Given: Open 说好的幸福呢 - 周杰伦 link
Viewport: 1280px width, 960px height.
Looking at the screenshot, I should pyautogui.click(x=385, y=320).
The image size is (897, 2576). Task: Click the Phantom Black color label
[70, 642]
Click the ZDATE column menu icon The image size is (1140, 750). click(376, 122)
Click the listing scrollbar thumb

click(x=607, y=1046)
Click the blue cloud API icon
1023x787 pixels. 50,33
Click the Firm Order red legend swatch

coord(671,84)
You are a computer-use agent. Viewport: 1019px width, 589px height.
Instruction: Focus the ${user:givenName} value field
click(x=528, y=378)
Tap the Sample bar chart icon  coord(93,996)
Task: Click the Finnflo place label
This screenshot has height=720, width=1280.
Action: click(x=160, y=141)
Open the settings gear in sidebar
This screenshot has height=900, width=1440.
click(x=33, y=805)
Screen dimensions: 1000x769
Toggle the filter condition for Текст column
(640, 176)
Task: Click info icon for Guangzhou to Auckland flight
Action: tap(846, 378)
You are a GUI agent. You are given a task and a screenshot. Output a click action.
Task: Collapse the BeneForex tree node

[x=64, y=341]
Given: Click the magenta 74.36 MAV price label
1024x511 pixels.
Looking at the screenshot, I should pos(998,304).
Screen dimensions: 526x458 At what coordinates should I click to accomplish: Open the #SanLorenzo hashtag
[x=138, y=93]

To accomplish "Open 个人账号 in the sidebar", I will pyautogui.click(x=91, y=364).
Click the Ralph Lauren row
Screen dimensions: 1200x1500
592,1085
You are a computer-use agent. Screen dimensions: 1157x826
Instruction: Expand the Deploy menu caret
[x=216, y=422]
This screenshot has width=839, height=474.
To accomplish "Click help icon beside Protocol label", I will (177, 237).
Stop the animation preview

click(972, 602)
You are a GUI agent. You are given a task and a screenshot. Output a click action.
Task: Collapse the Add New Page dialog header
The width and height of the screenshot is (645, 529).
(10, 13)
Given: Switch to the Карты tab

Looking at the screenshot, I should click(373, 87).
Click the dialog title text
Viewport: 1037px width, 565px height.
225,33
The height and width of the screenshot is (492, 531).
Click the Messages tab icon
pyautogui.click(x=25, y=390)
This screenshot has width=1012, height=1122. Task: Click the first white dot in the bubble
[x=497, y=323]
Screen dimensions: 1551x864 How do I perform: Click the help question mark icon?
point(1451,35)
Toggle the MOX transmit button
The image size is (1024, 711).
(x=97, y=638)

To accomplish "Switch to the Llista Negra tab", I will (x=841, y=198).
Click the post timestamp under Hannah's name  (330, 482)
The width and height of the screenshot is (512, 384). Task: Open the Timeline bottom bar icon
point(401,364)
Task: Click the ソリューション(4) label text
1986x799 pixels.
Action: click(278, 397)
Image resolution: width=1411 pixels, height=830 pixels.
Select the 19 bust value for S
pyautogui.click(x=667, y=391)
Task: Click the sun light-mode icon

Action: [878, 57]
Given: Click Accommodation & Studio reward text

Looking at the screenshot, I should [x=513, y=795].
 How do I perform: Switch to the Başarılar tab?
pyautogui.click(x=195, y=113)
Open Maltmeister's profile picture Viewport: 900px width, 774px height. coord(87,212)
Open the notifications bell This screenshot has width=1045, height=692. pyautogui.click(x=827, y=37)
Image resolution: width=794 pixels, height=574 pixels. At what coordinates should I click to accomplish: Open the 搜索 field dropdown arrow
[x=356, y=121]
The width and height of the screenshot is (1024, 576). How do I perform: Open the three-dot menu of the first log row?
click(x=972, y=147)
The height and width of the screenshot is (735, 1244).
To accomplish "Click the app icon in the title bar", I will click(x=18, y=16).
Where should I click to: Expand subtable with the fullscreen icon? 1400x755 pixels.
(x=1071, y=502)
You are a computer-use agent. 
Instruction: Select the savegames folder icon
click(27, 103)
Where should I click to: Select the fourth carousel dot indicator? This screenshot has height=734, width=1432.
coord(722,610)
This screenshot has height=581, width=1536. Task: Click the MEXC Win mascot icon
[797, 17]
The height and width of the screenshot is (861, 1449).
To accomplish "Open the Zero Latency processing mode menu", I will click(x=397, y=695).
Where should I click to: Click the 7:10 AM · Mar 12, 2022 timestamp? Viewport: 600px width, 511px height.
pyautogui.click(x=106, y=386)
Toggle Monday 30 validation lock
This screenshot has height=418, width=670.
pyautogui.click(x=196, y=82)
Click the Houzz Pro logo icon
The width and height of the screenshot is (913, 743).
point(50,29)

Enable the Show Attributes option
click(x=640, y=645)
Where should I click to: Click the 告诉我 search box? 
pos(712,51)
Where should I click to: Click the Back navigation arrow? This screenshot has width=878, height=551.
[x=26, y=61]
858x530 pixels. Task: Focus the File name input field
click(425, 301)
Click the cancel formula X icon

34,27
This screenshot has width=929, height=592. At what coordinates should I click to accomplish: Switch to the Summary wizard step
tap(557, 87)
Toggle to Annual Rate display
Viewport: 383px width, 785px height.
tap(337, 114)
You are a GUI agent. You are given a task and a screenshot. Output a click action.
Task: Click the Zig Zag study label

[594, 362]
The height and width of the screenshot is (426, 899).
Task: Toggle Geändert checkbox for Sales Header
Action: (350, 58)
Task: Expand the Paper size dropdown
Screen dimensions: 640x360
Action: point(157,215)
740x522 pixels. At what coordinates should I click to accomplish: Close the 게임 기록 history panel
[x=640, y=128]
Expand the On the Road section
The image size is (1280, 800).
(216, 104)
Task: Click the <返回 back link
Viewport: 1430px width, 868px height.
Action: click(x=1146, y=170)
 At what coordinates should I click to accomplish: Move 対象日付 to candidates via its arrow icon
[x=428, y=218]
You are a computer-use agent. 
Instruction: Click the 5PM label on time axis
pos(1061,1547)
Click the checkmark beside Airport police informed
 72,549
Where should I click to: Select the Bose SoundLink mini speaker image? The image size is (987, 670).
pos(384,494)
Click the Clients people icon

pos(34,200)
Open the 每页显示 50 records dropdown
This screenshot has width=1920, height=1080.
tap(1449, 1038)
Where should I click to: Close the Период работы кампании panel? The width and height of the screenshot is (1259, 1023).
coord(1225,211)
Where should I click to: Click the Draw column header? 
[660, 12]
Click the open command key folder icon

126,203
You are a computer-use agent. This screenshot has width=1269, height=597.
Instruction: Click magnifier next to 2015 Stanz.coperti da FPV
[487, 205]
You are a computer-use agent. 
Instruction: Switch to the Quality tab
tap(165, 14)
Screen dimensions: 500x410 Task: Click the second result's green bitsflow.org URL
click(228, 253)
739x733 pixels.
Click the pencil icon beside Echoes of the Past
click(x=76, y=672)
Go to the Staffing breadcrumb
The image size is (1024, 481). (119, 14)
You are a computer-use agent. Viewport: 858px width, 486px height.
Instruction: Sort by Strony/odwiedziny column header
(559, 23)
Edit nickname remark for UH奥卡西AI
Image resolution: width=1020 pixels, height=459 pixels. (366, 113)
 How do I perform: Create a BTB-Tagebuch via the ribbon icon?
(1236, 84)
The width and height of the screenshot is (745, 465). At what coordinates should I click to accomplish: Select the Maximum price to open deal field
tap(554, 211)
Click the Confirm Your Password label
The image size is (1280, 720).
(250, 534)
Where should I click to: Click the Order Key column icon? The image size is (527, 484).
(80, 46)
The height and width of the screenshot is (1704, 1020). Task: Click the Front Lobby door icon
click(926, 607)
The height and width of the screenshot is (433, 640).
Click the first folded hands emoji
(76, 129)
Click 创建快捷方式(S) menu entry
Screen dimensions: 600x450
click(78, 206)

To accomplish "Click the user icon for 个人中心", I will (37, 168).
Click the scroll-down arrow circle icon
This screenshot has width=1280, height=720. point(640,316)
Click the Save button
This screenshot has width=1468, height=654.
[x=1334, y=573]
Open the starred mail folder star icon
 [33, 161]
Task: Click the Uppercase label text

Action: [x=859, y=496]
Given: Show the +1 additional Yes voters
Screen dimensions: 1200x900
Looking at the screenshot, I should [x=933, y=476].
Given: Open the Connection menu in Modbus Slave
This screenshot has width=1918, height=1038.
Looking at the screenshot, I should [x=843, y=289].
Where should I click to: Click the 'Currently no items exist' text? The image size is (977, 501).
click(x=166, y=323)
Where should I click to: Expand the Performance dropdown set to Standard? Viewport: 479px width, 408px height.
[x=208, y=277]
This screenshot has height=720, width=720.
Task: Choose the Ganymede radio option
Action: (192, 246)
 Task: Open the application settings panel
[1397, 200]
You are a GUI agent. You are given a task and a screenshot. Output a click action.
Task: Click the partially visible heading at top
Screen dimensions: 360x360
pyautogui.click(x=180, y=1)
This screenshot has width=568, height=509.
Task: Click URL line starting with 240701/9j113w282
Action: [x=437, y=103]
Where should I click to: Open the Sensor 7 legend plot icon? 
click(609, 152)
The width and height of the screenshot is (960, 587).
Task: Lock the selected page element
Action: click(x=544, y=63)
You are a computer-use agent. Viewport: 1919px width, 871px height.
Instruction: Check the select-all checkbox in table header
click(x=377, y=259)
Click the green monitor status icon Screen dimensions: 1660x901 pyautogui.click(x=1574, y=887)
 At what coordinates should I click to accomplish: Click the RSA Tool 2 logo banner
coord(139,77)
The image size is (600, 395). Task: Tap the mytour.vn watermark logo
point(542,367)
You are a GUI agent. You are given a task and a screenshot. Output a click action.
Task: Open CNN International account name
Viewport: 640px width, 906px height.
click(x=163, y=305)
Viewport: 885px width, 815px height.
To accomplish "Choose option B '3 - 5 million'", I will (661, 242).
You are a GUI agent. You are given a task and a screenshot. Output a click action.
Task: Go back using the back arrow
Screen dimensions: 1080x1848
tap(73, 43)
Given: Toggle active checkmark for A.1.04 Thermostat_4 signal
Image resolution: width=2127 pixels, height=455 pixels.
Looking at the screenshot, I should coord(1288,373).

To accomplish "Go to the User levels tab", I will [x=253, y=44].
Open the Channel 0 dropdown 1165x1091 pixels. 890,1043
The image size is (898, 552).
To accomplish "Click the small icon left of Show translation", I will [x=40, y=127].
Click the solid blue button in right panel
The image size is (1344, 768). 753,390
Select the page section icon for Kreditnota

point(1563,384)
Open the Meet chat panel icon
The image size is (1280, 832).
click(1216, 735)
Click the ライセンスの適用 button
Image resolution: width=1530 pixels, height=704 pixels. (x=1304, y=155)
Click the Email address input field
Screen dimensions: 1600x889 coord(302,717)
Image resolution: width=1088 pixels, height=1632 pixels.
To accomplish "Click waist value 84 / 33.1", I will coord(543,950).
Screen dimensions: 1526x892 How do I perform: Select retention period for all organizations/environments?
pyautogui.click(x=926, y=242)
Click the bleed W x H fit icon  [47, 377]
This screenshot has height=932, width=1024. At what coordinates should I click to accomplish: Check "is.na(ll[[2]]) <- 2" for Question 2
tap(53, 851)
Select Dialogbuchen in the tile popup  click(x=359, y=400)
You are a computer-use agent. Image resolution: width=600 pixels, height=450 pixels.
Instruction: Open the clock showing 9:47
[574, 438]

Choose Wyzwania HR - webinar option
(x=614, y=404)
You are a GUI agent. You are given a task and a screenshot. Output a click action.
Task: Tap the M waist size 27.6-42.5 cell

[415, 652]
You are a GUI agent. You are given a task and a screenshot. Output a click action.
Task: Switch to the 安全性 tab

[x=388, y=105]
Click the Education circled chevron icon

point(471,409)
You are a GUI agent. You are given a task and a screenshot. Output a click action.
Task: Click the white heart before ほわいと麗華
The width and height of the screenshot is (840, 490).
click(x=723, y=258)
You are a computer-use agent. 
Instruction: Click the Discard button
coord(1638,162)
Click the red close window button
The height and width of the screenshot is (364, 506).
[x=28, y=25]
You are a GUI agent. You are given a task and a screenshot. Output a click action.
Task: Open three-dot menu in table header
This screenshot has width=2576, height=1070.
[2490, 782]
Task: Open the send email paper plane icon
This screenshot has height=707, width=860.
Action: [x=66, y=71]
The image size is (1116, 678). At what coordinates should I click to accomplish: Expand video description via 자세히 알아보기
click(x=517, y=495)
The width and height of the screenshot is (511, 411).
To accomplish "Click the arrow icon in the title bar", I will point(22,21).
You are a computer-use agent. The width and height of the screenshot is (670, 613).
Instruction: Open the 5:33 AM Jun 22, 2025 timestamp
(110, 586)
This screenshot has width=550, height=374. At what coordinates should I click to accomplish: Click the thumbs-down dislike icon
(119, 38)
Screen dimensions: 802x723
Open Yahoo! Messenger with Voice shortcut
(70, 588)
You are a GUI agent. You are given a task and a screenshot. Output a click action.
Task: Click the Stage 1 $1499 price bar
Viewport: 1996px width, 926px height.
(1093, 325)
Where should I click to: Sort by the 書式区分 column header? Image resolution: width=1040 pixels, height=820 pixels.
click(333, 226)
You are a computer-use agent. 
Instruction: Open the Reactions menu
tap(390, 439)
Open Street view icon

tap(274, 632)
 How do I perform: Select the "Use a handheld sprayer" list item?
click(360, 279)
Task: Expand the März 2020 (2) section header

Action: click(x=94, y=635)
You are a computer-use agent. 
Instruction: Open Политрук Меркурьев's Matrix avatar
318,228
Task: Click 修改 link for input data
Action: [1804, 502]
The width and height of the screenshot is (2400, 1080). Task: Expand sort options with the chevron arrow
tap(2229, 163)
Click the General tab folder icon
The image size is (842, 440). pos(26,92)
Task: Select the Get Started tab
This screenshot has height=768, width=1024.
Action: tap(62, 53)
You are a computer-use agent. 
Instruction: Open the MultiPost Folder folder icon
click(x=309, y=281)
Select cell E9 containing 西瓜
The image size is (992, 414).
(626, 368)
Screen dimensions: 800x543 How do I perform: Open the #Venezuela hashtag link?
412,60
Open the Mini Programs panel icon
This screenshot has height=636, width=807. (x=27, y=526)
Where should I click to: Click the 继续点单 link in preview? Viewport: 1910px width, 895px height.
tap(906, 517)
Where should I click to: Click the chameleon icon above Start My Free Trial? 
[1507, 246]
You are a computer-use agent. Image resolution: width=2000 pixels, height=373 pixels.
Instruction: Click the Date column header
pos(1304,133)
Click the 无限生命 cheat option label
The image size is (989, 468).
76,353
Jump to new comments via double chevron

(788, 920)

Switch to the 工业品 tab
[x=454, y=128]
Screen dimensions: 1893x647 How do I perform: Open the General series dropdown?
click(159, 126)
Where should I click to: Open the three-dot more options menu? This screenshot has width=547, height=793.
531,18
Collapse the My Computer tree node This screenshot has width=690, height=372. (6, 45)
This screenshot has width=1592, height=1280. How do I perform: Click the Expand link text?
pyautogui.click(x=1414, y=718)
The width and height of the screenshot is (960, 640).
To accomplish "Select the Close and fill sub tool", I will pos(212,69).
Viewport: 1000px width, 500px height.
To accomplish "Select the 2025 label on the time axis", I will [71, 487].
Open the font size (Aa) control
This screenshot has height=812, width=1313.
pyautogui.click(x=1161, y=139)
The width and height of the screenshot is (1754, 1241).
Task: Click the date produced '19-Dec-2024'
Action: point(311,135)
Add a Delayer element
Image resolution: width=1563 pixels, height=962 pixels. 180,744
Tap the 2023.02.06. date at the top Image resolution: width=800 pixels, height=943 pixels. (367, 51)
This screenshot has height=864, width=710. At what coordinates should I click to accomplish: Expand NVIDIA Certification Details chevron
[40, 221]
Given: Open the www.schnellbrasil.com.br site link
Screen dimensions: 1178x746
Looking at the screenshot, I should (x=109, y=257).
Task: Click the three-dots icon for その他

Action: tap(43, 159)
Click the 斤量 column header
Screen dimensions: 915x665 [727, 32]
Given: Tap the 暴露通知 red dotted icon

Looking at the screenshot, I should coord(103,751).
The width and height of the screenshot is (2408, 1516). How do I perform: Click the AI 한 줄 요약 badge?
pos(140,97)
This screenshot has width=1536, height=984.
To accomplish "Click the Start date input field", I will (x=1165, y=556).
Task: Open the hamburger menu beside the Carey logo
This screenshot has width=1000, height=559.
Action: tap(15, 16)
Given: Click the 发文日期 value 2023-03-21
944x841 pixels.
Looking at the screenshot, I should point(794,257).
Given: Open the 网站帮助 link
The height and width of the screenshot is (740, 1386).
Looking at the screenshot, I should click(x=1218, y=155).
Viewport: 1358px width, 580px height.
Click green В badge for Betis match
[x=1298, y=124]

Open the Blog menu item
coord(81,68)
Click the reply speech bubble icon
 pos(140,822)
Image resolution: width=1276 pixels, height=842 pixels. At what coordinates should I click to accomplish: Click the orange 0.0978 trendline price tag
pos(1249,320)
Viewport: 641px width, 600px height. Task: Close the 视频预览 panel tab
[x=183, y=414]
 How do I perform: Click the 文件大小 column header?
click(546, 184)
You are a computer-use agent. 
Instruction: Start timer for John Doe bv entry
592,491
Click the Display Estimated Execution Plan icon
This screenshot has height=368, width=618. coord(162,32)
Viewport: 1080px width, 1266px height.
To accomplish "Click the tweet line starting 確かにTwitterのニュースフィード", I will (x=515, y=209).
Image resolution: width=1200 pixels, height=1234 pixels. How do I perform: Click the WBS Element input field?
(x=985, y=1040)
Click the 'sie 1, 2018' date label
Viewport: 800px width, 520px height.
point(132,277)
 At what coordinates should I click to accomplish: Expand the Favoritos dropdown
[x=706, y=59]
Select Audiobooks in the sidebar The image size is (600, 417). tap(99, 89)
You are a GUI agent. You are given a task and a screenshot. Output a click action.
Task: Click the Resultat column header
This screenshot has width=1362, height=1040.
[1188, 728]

▶ [BRIEF]
Each line of the listing above that contains the word "title" is to be copied.

▶ [THE COMPLETED TASK]
Click the dialog title text
To accomplish "Click the app icon in the title bar", I will click(x=18, y=16).
To accomplish "Click the arrow icon in the title bar", I will point(22,21).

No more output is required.